BOSTON Over the 16 years that Boston mob boss James “Whitey” Bulger was on the run from law enforcement, many people who followed his case grew doubtful that he’d ever be captured.
Among those doubters was the former head of the Massachusetts State Police, Tom Foley, who helped build the case against Bulger and fellow mobster Steven Flemmi. Foley worried about the passage of time and the aging process that would make Bulger increasingly difficult to recognize. But another concern also nagged at him: clashes among different law enforcement agencies that slowed the hunt for Bulger.
When Foley spoke with WBUR’s All Things Considered host Sacha Pfeiffer, he acknowledged that he was pessimistic about the search due in part to the bad blood and turf battles among the FBI, State Police and U.S. Marshals Service.

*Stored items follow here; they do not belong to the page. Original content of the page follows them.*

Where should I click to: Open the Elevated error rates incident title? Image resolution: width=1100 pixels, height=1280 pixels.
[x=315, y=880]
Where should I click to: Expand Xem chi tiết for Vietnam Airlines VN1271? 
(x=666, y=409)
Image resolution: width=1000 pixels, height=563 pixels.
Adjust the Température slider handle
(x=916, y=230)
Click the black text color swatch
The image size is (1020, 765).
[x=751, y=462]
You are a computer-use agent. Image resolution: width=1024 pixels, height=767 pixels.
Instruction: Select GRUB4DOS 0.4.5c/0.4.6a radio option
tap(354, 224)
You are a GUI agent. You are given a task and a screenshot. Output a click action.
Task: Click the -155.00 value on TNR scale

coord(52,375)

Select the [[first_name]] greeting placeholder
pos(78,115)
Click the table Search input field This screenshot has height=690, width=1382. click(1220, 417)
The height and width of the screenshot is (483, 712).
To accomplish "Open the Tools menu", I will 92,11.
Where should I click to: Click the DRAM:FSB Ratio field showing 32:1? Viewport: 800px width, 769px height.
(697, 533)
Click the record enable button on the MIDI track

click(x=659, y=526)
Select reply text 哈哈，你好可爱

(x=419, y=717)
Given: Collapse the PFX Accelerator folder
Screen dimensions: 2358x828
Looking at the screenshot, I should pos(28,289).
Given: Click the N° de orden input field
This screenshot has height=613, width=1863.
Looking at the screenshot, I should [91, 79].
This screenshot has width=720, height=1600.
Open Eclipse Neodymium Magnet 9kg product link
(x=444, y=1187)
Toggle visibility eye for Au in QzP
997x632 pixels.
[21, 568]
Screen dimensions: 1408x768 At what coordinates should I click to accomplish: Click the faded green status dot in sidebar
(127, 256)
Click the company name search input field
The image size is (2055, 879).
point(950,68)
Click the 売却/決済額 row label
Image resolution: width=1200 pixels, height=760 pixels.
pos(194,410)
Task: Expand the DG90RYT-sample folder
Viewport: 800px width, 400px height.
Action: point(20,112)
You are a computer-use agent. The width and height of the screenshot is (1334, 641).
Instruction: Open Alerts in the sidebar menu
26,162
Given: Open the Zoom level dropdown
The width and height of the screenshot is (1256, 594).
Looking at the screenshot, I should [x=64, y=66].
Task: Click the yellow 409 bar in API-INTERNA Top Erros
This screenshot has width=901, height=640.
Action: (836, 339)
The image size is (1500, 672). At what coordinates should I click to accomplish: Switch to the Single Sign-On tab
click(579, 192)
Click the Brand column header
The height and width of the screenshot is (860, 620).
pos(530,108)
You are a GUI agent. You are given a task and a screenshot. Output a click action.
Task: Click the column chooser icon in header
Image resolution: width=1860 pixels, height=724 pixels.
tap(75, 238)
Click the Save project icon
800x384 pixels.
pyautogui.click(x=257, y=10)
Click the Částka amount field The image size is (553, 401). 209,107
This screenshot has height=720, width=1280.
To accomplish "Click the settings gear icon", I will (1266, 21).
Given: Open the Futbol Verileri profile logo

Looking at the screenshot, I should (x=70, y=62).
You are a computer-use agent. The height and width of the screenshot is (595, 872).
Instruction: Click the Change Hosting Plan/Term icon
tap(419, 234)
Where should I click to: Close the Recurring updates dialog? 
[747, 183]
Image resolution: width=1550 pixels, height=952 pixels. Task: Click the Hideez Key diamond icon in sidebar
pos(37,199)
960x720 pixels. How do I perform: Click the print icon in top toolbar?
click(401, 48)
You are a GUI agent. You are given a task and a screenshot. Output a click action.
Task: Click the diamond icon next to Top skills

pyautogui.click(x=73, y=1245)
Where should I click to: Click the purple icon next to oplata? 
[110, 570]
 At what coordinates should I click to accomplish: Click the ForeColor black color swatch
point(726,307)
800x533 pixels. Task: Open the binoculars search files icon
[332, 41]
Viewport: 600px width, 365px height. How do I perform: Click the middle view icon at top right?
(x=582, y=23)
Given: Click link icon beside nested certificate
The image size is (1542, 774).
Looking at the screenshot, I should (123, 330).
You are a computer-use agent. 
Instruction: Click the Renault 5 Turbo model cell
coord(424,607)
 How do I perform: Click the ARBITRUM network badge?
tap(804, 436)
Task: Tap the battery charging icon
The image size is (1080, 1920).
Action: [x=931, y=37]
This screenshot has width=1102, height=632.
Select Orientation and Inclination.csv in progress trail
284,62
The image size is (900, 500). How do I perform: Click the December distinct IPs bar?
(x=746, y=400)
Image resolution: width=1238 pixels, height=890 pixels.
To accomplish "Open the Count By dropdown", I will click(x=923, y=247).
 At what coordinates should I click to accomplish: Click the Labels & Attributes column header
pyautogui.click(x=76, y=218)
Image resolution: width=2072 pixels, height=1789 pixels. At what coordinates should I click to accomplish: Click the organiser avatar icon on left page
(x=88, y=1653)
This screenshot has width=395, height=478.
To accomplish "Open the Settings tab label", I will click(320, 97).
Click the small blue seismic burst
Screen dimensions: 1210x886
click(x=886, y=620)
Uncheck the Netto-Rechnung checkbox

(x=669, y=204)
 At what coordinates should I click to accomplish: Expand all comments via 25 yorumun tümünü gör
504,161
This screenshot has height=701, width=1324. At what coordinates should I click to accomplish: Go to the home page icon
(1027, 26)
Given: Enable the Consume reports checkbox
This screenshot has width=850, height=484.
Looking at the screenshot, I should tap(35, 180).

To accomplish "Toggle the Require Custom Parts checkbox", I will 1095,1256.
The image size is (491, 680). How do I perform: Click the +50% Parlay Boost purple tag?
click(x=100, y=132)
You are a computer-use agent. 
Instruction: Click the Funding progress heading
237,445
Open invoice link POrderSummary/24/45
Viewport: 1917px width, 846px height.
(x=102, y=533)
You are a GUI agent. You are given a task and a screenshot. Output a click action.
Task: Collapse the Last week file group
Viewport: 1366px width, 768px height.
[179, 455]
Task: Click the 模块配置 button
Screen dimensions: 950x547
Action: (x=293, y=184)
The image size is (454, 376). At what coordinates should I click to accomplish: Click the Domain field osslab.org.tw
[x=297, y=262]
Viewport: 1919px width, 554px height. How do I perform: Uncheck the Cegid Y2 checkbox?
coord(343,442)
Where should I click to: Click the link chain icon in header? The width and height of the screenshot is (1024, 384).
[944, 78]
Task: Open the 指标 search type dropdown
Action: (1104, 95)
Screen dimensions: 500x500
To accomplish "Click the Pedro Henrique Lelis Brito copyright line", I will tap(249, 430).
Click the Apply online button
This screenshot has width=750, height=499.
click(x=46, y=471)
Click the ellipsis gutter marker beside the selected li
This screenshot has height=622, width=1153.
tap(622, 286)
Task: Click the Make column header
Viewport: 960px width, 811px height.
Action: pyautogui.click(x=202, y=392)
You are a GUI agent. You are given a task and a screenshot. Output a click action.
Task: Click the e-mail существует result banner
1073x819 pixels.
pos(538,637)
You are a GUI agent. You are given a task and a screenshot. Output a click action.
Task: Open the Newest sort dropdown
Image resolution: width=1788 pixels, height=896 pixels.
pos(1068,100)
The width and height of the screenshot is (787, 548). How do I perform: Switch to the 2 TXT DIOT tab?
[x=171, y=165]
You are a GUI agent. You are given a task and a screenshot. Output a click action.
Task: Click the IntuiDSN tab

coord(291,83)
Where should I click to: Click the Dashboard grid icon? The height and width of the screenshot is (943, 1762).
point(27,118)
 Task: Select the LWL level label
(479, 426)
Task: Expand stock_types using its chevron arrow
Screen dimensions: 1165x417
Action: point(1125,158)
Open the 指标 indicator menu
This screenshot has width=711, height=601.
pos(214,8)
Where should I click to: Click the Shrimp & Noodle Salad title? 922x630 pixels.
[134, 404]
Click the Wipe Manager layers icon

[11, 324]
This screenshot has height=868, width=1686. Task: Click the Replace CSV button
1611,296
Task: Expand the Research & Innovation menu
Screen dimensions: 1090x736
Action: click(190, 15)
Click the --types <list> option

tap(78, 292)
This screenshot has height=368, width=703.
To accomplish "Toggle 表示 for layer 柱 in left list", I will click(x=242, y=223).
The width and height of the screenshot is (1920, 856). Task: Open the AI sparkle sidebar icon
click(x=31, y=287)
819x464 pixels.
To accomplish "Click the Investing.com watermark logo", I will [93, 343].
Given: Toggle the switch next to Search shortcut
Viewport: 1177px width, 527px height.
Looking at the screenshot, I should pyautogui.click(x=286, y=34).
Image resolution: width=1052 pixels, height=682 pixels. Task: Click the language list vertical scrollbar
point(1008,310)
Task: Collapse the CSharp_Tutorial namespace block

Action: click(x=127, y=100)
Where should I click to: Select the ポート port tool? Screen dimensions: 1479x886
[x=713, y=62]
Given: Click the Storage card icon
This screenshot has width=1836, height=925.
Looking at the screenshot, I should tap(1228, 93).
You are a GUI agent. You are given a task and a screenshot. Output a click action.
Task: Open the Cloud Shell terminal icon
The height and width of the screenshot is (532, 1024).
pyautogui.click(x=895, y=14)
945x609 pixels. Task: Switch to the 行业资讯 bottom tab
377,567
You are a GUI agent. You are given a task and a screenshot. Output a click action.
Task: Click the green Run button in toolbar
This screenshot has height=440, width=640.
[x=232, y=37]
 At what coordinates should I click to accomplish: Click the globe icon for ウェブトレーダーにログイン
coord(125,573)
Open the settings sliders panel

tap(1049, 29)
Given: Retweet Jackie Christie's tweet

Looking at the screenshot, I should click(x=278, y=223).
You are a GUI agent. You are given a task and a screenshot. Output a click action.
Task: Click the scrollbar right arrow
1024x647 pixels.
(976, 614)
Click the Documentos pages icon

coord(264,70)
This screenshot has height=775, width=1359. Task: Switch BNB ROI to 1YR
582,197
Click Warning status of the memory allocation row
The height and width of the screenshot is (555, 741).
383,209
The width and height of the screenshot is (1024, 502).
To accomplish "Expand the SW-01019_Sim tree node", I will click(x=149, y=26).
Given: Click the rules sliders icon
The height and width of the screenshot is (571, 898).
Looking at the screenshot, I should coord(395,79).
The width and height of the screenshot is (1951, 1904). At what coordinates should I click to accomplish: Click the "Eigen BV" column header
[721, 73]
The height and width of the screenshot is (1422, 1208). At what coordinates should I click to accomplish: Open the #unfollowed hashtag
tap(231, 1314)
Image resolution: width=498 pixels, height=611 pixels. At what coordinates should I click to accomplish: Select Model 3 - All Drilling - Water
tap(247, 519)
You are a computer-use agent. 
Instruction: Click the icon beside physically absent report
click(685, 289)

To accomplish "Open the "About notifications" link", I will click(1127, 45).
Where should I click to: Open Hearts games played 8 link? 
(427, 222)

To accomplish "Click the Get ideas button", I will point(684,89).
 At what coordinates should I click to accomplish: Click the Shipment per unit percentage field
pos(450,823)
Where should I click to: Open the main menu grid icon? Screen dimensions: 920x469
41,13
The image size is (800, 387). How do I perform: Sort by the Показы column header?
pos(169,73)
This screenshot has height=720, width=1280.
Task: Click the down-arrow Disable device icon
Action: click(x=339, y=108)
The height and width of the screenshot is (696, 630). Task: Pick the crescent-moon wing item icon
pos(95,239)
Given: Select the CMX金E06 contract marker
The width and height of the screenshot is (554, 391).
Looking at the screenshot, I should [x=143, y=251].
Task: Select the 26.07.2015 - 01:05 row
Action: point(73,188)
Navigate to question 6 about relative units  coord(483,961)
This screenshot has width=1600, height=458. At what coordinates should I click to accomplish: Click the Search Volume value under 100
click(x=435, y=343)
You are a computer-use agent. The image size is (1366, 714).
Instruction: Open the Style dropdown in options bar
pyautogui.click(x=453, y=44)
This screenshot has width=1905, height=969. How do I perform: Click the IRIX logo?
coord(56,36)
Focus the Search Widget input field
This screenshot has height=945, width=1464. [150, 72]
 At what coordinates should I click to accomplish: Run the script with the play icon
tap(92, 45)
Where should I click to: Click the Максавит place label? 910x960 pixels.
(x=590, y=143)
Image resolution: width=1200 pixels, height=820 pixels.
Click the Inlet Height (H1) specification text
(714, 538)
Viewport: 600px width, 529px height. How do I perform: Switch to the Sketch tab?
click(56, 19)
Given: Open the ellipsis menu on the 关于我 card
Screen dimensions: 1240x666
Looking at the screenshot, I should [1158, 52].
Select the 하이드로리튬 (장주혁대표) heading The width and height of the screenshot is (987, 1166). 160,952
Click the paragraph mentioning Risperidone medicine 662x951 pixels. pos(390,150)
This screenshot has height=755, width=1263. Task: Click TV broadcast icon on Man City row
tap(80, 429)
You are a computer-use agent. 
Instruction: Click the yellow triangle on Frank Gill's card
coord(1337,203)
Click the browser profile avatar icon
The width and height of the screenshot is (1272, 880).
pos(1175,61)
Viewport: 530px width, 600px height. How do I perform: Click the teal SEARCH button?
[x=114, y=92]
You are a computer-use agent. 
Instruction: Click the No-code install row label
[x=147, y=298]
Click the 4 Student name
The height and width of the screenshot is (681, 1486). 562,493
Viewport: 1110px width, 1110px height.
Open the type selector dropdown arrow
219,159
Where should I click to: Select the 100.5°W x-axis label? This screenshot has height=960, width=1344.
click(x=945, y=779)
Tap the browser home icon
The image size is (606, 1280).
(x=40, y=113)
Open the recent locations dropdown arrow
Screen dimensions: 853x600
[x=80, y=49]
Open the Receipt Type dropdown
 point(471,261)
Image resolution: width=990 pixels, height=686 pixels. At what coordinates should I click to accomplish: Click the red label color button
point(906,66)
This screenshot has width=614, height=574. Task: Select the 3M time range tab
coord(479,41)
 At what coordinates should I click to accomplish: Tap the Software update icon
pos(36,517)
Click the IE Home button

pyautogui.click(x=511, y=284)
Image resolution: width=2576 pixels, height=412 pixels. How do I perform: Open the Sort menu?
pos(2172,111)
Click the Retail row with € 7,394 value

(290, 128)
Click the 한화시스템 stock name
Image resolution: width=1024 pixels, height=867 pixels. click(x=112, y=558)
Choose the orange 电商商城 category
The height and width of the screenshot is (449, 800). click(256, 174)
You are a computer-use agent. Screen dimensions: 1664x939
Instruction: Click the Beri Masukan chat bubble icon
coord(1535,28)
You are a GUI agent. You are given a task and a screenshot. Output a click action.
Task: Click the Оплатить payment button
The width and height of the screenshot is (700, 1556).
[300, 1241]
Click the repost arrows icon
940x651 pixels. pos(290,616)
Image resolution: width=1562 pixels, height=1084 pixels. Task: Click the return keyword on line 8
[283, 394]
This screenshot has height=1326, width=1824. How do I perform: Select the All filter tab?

Tom Foley: The frustrating part about this whole thing is that from beginning to end all the obstacles we went through in order to get these indictments against Bulger and Flemmi, and that even after pulling bodies out of the ground there were still turf battles going on regarding the fugitive investigation. And that’s the whole frustrating aspect of this thing: that maybe we’d learn some lessons going through those tough years in the 1980s and the ’90s when investigations were being compromised and our efforts were being thwarted out there. That, OK, we got through all that, maybe some mistakes were made, let’s move on.
But even at that point we couldn’t come together on the fugitive investigation. Who cares, actually, who catches him? Let’s just get him. And we said that numerous times. We don’t care who gets him. Let’s just get him.
Sacha Pfeiffer: It’s been surprising to many people that Bulger was found living in California, but you seem to think that California was a logical place for him to be. Why is that?
He spends a lot of time down in Florida — he did, I should say, in those years — and it was warm. We knew he liked the warm weather, he liked the sun, and Santa Monica has a similar climate. So it’s not that unusual for him to seek that kind of comfort zone.
What about the idea that Bulger has basically been hiding in plain sight? He’s been living in a relatively big urban area, not in some faraway remote place. Does that startle you?
No not all. Initially he went into Chicago; there’s millions and millions of people you can blend in with in that area. So it’s not, you know, if you go out to a remote area where he’s not used to seeing people and some of the neighbors start asking questions, but otherwise you can blend in. And the older he got, you start losing some of your characteristics from when you were younger. And so, as time goes on, I think you have more of an opportunity or an ability to be able to blend in.
What’s your sense of whether there are many people in Boston who are bracing themselves nervously for Bulger’s return and the possibility that he’ll be sharing important criminal information with law enforcement?
I’m hoping that he is willing to sit down and talk to law enforcement about it. I think there’s a lot of questions out there that he can answer. I think there is a real opportunity for us to maybe clean house once and for all. I’m hoping that he can come in and finally start pointing some fingers at some people that need to be held accountable here.
You’ve studied Whitey Bulger fairly closely. Do you think he will cooperate with law enforcement?
I think it’s a possibility. There’s one thing that he’s going to do. He’s going to try to negotiate the best possible situation that works for him.
So you think people should keep their hopes in check that this might crack wide open when he comes home?
You know, the case is very, very strong. He can go to trial if he wants to. A lot of things are going to come out at trial, I would expect. So from his perspective, he’s going to be sitting back saying, “You know, I got to see if I can get the best deal I can.”